Task statement
The required output is all lines below that contain the word "left".
+---+
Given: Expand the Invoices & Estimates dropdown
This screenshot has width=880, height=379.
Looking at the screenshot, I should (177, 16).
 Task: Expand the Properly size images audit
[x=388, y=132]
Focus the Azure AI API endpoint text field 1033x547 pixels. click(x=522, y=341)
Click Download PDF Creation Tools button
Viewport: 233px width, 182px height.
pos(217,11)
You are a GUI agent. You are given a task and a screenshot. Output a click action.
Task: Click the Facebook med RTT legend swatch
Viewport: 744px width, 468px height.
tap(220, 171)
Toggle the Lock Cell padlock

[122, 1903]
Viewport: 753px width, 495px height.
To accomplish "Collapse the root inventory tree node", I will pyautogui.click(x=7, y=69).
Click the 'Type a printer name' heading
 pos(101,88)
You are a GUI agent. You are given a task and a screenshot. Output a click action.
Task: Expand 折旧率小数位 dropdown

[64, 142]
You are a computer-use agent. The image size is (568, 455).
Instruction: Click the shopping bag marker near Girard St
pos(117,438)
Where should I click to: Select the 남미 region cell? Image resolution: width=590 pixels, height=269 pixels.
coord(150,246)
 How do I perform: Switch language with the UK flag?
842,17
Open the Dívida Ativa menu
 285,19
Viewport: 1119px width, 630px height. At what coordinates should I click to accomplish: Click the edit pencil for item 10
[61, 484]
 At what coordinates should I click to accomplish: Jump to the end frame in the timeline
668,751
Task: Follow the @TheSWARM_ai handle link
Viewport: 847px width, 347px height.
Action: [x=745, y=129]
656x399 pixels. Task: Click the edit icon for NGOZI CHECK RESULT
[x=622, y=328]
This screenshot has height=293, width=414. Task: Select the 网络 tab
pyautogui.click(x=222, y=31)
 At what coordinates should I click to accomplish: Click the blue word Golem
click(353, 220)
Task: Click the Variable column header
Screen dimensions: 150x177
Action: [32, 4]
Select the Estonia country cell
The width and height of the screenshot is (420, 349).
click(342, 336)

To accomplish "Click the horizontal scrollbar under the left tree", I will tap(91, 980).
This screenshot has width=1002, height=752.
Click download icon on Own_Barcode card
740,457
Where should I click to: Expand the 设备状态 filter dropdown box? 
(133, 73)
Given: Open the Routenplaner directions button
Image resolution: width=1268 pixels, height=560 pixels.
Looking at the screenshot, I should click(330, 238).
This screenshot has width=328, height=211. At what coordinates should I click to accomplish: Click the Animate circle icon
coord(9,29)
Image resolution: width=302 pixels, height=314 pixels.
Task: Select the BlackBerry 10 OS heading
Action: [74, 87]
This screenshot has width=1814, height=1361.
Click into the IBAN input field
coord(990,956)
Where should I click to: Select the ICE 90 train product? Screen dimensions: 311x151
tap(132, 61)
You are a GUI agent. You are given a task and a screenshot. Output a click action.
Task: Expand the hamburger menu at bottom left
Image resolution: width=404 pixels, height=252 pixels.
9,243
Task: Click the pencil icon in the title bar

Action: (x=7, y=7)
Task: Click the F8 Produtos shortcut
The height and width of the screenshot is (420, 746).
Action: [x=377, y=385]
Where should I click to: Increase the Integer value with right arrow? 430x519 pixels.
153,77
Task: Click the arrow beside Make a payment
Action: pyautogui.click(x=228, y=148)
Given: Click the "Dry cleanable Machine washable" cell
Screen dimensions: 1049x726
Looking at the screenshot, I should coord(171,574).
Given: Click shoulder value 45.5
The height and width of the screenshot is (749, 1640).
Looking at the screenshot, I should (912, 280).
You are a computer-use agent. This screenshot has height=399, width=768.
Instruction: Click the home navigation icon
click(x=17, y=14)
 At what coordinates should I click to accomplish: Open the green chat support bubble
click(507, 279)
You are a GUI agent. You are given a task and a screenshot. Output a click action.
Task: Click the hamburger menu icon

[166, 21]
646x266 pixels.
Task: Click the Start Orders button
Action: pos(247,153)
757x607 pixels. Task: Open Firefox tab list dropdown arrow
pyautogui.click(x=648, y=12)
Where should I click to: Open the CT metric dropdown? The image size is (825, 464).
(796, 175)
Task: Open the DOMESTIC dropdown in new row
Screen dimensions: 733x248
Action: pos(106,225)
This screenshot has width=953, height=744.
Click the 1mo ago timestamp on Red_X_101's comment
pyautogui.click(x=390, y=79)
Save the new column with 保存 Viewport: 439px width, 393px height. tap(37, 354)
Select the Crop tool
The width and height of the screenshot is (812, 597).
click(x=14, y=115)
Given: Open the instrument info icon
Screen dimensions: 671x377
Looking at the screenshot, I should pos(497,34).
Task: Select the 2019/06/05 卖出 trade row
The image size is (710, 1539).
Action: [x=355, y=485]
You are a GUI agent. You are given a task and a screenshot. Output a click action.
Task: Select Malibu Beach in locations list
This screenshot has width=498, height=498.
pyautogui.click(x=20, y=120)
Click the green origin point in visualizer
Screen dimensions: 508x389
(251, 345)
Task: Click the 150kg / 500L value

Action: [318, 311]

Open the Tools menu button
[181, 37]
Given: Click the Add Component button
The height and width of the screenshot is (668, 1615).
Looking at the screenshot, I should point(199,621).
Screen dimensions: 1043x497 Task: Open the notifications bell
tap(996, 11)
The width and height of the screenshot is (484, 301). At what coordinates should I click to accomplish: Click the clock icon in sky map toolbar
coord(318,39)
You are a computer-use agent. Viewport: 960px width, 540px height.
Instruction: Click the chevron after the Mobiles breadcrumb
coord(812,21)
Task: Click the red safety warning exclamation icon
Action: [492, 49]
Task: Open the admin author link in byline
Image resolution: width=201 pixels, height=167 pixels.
+---+
Your response
To accomplish "Click the horizontal scrollbar under the left tree", I will tap(91, 980).
Task: Expand the hamburger menu at bottom left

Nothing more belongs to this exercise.